##### Source passage

Impact of fibre optic technologies by Kenichi Soga and Robert Mair


Image: On-site splicing of fibre optic cable at the James Dyson Building, Department of Engineering, University of Cambridge. Picture courtesy of Darren Carter, Morgan Sindall

The technology

The use of distributed fibre optic (FO) sensors for the monitoring of civil structures and infrastructure opens exciting new possibilities unmatched in conventional sensor systems.

Engineering design limits are often based on strain and/or stress developing in the structure. For structures interacting with soil (e.g. underground infrastructure such as foundations, tunnels or pipelines), the ground loads are distributed spatially (not point loads); therefore the state of the structure cannot be fully understood unless the complete in situ strain regime is known.

The use of a single optical fibre with a length of up to tens of kilometres of continuous sensing elements makes it possible to obtain a body of invaluable information on the strain and temperature distribution in civil infrastructure assets. CSIC has developed data interpretation methods that utilise new continuous data for engineering assessment of piles, tunnels, retaining walls, pipelines, slopes and bridges.

In collaboration with Industry Partners, CSIC is developing a FO application methodology that is applicable to civil engineering structures. It considers the whole-life cycle of FO monitoring from planning, deployment, operation and decommissioning. CSIC is also producing a FO guidance document, which will be available from ICE, publishing in late 2015.

##########
##### Provided data

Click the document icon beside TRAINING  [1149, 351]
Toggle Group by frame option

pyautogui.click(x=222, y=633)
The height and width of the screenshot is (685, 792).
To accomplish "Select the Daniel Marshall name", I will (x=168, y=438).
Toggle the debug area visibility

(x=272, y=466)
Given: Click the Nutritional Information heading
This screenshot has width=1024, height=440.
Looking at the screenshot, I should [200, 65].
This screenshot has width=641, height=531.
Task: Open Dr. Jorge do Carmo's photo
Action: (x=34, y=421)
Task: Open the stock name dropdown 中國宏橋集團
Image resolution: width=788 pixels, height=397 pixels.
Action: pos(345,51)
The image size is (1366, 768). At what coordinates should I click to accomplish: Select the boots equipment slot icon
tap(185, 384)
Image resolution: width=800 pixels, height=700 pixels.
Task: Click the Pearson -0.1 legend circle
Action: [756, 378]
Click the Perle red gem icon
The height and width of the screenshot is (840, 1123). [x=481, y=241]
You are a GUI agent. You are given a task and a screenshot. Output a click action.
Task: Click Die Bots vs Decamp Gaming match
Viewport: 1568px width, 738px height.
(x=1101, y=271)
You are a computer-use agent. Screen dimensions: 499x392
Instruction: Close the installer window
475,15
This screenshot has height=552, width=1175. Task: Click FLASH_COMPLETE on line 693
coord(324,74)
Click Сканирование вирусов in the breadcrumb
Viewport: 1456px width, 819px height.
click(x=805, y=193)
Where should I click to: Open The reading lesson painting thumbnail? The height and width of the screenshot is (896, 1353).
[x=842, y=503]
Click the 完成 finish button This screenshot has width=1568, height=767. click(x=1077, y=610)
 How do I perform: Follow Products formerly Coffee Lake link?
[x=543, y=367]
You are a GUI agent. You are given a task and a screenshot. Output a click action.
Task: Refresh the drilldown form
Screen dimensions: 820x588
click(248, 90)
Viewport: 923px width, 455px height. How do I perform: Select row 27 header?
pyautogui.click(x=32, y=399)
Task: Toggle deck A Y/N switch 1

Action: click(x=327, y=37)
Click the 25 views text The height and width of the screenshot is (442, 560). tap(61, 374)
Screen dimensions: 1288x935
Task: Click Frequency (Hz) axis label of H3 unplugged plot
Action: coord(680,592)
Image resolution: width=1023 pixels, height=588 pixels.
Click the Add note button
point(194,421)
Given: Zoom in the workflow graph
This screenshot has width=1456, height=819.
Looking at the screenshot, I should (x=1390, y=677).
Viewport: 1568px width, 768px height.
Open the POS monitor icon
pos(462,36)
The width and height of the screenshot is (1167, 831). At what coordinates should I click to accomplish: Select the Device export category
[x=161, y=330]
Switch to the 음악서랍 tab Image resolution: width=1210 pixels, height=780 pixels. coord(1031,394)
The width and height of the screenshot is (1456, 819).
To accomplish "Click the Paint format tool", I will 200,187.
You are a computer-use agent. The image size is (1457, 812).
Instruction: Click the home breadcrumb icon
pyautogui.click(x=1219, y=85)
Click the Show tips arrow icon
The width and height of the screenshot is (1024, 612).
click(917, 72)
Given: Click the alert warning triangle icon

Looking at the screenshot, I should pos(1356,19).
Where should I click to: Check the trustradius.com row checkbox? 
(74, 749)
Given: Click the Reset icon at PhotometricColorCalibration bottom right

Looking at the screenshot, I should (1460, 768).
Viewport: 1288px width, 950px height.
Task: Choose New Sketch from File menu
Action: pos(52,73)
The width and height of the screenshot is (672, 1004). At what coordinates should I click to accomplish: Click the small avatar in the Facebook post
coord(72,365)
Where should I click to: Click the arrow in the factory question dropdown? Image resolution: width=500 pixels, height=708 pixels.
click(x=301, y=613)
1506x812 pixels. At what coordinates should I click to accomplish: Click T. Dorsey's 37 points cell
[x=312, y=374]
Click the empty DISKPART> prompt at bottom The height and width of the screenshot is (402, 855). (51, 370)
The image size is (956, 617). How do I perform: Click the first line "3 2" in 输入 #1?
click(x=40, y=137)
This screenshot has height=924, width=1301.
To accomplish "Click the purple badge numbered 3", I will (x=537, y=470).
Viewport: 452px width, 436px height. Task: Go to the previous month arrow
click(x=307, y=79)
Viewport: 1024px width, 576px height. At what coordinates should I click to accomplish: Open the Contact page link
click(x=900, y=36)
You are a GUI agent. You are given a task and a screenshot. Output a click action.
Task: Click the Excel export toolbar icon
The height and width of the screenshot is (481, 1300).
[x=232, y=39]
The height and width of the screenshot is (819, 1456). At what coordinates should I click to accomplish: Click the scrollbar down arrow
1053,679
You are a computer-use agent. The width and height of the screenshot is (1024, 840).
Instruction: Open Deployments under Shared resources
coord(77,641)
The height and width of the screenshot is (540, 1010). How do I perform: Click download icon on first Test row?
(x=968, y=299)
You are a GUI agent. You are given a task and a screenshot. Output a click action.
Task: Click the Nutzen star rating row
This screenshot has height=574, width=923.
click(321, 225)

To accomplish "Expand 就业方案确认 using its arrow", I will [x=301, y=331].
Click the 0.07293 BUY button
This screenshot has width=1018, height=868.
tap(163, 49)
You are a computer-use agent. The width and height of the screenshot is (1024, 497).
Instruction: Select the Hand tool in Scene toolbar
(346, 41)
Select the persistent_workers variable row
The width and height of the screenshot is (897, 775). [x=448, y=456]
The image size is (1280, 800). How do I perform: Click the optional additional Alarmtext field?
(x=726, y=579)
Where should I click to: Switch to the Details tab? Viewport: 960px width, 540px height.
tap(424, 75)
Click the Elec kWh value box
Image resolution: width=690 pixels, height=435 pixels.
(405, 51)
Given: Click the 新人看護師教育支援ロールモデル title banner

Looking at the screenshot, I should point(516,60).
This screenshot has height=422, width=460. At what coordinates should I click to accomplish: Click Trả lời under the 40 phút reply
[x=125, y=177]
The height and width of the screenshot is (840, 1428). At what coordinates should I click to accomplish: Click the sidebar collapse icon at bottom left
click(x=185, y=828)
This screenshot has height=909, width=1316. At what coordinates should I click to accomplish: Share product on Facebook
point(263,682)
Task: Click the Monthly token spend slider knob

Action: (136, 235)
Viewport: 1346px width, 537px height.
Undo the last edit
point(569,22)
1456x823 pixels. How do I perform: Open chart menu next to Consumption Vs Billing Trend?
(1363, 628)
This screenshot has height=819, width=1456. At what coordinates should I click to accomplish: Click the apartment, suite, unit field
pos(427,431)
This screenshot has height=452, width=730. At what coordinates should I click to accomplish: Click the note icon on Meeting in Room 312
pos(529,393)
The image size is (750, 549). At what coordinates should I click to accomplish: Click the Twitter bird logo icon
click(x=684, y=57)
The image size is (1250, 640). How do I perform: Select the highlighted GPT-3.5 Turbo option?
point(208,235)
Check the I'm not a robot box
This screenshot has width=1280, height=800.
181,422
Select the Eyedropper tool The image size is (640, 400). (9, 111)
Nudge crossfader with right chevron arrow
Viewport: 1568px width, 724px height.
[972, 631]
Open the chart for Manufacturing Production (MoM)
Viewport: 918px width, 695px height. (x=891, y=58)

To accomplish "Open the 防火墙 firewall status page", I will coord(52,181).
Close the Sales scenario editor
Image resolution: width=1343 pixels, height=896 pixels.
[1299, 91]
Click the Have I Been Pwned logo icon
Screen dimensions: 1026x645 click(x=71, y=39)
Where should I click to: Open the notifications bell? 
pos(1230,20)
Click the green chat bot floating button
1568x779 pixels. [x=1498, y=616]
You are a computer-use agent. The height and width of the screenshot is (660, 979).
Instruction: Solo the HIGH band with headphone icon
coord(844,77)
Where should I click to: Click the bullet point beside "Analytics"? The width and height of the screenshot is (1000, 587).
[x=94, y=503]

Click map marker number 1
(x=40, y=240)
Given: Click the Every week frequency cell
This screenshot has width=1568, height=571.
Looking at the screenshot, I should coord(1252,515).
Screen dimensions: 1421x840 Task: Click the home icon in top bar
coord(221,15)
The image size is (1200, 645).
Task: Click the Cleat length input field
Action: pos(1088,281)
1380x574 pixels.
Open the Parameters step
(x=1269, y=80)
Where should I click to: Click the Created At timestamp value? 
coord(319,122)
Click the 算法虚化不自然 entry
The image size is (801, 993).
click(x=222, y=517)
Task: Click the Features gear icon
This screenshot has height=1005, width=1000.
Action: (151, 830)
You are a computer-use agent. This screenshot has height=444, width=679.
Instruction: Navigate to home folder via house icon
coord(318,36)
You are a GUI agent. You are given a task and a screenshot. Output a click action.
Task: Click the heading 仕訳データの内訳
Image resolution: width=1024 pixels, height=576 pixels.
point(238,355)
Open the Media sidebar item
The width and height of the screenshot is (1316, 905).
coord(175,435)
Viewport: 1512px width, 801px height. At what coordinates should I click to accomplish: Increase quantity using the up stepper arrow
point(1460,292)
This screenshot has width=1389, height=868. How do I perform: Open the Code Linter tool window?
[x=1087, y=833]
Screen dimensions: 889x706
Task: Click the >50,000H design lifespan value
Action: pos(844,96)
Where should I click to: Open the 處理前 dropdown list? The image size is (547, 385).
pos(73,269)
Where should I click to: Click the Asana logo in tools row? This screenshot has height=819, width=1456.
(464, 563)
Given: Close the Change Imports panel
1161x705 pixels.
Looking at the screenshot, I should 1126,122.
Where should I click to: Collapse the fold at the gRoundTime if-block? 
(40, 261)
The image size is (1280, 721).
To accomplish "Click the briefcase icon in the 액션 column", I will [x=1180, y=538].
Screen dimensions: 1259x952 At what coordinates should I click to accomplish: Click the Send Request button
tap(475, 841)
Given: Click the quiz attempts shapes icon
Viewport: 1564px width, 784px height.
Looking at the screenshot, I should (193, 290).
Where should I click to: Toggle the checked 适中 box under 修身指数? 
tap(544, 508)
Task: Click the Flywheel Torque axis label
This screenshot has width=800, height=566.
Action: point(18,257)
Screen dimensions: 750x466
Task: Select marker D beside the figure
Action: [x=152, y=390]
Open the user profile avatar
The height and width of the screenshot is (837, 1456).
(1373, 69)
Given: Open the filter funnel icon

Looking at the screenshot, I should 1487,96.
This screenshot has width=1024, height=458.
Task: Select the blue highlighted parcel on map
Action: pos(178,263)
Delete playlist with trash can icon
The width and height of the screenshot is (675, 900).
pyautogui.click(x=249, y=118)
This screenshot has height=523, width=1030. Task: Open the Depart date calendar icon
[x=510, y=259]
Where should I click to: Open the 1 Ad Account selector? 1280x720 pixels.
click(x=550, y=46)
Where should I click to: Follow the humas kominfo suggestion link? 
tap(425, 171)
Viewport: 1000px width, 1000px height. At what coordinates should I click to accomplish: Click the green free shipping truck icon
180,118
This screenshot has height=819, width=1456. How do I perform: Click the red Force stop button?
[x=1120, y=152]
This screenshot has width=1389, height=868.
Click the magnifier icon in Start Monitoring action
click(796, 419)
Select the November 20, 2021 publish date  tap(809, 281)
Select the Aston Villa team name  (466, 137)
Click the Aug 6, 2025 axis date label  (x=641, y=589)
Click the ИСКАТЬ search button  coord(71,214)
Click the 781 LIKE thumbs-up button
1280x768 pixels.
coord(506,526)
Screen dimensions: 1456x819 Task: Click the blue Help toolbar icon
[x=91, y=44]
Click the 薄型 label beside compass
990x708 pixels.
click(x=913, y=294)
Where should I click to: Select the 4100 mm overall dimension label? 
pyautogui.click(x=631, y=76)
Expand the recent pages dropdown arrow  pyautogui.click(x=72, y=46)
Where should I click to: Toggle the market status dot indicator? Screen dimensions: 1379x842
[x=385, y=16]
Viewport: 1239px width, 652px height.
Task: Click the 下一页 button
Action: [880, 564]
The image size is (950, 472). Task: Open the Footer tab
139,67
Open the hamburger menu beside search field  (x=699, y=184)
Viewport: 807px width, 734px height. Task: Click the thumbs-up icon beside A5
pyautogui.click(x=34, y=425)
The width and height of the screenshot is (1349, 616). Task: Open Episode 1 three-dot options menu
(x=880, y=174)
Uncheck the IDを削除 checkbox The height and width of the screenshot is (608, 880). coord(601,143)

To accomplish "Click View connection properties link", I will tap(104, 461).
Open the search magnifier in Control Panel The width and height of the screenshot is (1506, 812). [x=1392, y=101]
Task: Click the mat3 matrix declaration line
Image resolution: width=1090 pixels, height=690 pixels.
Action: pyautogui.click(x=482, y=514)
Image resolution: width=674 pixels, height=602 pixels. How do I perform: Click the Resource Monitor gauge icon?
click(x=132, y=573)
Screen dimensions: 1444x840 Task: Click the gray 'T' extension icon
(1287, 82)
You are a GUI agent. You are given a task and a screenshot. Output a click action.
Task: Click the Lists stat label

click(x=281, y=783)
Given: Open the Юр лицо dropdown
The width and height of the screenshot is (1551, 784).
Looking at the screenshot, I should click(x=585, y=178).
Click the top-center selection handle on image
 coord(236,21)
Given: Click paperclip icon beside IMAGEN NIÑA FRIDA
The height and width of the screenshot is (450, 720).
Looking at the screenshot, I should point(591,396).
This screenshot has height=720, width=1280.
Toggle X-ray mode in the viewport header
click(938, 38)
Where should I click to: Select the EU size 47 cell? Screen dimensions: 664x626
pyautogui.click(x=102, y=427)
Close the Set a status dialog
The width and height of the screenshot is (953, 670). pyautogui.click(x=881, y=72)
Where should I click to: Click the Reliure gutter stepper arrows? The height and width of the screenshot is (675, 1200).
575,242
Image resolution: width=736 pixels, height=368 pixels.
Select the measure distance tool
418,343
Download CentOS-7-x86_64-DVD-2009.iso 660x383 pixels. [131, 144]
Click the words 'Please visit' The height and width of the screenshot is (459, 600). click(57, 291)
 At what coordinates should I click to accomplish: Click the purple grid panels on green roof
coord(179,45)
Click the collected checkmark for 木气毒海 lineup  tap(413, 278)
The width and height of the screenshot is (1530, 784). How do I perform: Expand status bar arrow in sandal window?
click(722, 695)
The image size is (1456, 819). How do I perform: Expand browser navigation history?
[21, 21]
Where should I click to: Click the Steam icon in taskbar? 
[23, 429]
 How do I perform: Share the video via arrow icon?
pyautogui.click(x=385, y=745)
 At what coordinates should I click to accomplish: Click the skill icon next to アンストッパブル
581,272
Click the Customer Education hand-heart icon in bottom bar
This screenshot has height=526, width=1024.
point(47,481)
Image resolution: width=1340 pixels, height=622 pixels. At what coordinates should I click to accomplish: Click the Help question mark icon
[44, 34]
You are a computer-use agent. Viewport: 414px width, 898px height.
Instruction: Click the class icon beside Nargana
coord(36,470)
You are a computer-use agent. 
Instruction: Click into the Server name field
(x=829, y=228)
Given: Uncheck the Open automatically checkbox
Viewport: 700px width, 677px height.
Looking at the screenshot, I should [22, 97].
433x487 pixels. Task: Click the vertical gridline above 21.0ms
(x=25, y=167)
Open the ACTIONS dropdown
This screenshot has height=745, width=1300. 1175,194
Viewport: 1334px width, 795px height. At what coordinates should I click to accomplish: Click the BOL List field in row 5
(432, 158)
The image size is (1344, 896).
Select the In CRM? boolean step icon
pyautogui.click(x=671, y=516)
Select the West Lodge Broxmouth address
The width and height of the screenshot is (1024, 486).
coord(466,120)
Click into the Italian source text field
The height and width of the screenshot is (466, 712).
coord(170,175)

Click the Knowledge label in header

##########

Brief: Copy out the entire passage on fiber optic monitoring word for word. The lines have no connection to the fiber optic passage.

The output:
Impact of fibre optic technologies by Kenichi Soga and Robert Mair


Image: On-site splicing of fibre optic cable at the James Dyson Building, Department of Engineering, University of Cambridge. Picture courtesy of Darren Carter, Morgan Sindall

The technology

The use of distributed fibre optic (FO) sensors for the monitoring of civil structures and infrastructure opens exciting new possibilities unmatched in conventional sensor systems.

Engineering design limits are often based on strain and/or stress developing in the structure. For structures interacting with soil (e.g. underground infrastructure such as foundations, tunnels or pipelines), the ground loads are distributed spatially (not point loads); therefore the state of the structure cannot be fully understood unless the complete in situ strain regime is known.

The use of a single optical fibre with a length of up to tens of kilometres of continuous sensing elements makes it possible to obtain a body of invaluable information on the strain and temperature distribution in civil infrastructure assets. CSIC has developed data interpretation methods that utilise new continuous data for engineering assessment of piles, tunnels, retaining walls, pipelines, slopes and bridges.

In collaboration with Industry Partners, CSIC is developing a FO application methodology that is applicable to civil engineering structures. It considers the whole-life cycle of FO monitoring from planning, deployment, operation and decommissioning. CSIC is also producing a FO guidance document, which will be available from ICE, publishing in late 2015.